The overall structure of Xyn30B was similar to bacterial GH30-8 xylanases, such as EcXynA, which is composed of an (α/β)₈-catalytic domain formed by eight α-helices (α1–α8), eight β-strands (β1–β8), and a small β-rich domain consisting of nine β-strands (Xβ1– Xβ9) (Fig. 7) (27). Xyn30B lacks a helix corresponding with α6 and possesses a β-sheet consisting of three β-strands (β8, β8A, and β8B) (Fig. 7, A and B). A loop structure is inserted in the middle of Xβ7, which separates the Xβ7-strands, Xβ7 and Xβ7′. The putative catalytic Glu residues (Glu²⁰² and Glu²⁹⁷) are located in the catalytic cleft (Fig. 7A, red). In the electron density maps, sugar chains are observed at Asn⁶⁰, Asn⁸⁸, Asn²¹⁵, Asn³³⁴, Asn³⁴⁶, and Asn⁴¹² (Fig. 7A (blue) and Figs. S3 and S4). Asn¹¹¹ and Asn¹⁵⁴ are not glycosylated, although they were predicted to be glycosylation sites by the NetNglyc server. Cys²⁴² and Cys²⁴³ form an intramolecular disulfide bond.

Figure 7.

Overall structure of Xyn30B. A, the crystal structure of Xyn30B is shown as a ribbon model. Helix, strand, and loop structures are colored in green, yellow, and cyan, respectively. Catalytic Glu residues (Glu²⁰² and Glu²⁹⁷) are shown as red sticks. N-Glycosylated asparagine residues (Asn⁶⁰, Asn⁸⁸, Asn²¹⁵, Asn³³⁴, Asn³⁴⁶, and Asn⁴¹²) are shown as blue sticks. Positions of the α-helices of the (α/β)₈-barrel are indicated as α₁–α₈. B and C, topology diagrams of Xyn30B (B) and EcXynA (C) (PDB code 2Y24) (9).

To clarify the Xyn30B substrate recognition mechanism, the crystal structure was superimposed on the EcXynA model complexed with MeGlcA²Xyl₃ and imidazole (PDB code 2Y24) (Fig. 8A). In the EcXynA–ligand complex, three xylose residues of MeGlcA²Xyl₃ are located in the subsite −1, −2a, and −3; a MeGlcA residue is in the subsite −2b; and an imidazole is in the putative +1 subsite (Fig. 8B) (9).
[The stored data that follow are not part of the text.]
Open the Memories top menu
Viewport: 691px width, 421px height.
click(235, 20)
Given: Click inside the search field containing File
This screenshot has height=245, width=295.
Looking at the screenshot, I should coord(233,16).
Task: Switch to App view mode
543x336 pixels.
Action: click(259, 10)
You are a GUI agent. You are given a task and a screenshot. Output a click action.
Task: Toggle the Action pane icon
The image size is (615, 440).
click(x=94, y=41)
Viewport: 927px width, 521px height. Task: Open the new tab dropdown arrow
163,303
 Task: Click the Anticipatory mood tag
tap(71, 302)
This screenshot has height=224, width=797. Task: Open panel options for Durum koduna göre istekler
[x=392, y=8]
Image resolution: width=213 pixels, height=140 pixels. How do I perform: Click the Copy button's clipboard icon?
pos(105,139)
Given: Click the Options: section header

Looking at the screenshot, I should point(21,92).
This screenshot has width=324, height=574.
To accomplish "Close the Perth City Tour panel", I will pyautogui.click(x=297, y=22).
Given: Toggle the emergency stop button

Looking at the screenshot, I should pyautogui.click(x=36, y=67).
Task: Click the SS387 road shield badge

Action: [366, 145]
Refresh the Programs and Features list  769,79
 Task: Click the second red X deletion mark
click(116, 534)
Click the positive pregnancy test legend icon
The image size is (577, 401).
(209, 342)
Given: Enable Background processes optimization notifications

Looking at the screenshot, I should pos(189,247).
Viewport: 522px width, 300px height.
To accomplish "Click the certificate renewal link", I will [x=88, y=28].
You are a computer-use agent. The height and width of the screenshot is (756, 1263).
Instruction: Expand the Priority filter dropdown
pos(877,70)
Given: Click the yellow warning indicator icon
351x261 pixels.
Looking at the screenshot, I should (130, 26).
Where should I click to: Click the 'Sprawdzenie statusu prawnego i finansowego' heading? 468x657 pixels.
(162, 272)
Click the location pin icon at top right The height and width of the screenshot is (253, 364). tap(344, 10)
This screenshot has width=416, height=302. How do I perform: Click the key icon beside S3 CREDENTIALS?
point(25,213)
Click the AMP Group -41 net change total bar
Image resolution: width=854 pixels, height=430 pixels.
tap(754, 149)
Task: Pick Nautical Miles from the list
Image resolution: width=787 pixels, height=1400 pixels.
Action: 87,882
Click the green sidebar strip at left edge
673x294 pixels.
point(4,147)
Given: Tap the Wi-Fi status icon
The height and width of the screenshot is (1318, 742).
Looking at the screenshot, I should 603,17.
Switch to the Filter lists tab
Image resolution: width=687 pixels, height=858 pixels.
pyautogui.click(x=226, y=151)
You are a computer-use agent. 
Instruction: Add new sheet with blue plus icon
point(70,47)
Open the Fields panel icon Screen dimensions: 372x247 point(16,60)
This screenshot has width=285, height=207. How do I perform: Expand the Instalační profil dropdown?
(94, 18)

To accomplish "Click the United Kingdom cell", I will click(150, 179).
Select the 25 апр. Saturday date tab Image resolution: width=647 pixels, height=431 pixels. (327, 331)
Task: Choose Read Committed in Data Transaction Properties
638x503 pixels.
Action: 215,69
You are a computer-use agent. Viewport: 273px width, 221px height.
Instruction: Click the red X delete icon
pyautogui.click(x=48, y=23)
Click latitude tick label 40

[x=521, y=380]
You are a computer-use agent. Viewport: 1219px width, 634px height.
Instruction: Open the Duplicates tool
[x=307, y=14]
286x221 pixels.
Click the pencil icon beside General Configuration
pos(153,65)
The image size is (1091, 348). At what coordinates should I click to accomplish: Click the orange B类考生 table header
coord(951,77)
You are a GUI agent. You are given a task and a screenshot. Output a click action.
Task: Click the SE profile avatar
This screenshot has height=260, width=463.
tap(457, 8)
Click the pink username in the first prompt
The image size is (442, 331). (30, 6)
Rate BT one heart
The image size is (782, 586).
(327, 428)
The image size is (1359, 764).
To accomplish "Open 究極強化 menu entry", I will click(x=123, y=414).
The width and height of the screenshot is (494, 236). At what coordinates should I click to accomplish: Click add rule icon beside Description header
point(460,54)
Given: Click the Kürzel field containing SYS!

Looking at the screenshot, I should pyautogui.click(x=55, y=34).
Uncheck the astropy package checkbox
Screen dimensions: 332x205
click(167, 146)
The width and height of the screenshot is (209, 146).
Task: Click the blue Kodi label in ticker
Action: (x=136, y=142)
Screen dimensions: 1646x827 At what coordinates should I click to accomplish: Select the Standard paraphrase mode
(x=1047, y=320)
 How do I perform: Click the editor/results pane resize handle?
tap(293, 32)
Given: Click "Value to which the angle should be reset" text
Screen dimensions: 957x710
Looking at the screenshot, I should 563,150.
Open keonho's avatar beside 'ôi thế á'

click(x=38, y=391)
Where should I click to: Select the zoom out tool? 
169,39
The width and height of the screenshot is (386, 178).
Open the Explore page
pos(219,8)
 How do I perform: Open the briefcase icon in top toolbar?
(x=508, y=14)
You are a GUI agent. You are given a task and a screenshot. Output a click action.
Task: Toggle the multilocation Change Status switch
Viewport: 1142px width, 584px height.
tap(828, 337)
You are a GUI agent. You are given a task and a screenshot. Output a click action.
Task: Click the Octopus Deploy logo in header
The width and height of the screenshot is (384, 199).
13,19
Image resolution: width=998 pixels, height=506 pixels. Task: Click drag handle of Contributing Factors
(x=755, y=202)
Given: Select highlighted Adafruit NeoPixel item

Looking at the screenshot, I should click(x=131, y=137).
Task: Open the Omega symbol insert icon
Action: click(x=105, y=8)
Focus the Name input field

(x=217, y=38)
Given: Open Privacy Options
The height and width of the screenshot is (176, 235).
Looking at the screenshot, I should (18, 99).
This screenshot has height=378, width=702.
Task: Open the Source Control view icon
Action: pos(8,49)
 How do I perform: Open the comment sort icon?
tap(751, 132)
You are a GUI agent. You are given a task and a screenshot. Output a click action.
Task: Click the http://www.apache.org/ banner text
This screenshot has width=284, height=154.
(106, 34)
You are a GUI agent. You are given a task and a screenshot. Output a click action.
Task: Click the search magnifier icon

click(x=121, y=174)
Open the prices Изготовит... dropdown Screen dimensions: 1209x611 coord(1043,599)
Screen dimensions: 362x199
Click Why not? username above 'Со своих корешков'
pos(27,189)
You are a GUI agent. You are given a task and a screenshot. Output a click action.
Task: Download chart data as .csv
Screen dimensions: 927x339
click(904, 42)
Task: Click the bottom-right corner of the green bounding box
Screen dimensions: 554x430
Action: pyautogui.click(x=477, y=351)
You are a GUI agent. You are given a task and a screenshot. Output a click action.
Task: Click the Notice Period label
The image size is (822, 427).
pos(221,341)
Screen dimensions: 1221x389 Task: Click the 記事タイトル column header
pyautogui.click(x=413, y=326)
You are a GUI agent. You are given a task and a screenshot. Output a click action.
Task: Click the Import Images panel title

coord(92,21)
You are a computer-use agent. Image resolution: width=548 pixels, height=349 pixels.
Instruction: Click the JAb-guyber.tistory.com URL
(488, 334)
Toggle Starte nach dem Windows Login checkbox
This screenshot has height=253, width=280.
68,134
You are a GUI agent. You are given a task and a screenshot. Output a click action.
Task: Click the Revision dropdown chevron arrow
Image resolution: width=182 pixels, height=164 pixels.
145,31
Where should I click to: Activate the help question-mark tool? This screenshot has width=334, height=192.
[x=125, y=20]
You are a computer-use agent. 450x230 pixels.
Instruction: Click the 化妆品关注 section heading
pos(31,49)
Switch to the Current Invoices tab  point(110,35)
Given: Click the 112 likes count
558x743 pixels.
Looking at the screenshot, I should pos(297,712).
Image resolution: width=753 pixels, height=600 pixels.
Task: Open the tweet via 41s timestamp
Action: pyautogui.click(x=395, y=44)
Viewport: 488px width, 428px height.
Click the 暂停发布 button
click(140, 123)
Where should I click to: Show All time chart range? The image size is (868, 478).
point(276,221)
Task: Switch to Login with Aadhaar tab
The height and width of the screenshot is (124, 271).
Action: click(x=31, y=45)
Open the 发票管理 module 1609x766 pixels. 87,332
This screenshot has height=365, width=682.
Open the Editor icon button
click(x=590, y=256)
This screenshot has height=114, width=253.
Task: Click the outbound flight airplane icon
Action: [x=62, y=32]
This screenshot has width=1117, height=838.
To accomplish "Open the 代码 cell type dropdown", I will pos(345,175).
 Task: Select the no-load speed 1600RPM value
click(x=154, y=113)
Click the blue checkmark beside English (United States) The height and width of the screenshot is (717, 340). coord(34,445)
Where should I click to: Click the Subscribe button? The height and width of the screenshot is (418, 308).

Amino acid residues in the +1 and −1 subsites of the two enzymes are highly conserved except for a few variations (Fig. 8, C and D). The residues corresponding to Trp¹⁴¹, Asn²⁰¹, Glu²⁰², Tyr²⁰⁹, Tyr²⁷⁹, Glu²⁹⁷, and Trp³⁴¹ of Xyn30B are found in the subsites of EcXynA. Trp¹⁶⁸ and Leu²⁰⁴ of EcXynA, which probably interact with substrates at the +1 subsite, are substituted by Glu²⁰⁵ and Val²⁴⁵ in Xyn30B, respectively (Fig. 8C).

Figure 8.

The active-site structure of Xyn30B. The Xyn30B model is superimposed on EcXynA complexed with MeGlcA²Xyl₃ and imidazole (PDB code 2Y24). Atoms are colored as follows: carbon of Xyn30B (green); carbon of EcXyn30A (white); carbon of MeGlcA²Xyl₃ and imidazole (yellow); oxygen (red); nitrogen (blue). Red letters, subsites. A, C, E, and G, Xyn30B and the superposed ligands in the EcXynA model. B, D, F, and H, EcXynA–ligands complex in the same orientation as in the left panels (Xyn30B; A, C, E, and G). A and B, components of the subsites +1, −1, −2a, −2b, and −3. C and D, amino acid residues at subsites +1 and −1. E, amino acid residues of subsite −2b and MeGlcA side chain. F, the structure of subsite −2b in EcXynA, including Arg⁴⁶ of Xyn30B, superimposed with the EcXynA model. Black dashed lines indicate the interaction between Arg²⁹³ and MeGlcA side chain. A red dashed line indicates the distance between the ϵ nitrogen atoms of Arg⁴⁶ of Xyn30B and Arg²⁹³ of Xyn30B. G and H, enlargement of subsites, −2a and −3. Asn⁹³ of Xyn30B protrudes into subsite −3, which is the xylose-binding position of EcXynA. I and J, Van der Waals surface of Xyn30B (I) and EcXynA (J) with the MeGlcA²Xyl₃ as sticks. The dashed line indicates the candidate locations of subsites −3 and −4 of Xyn30B.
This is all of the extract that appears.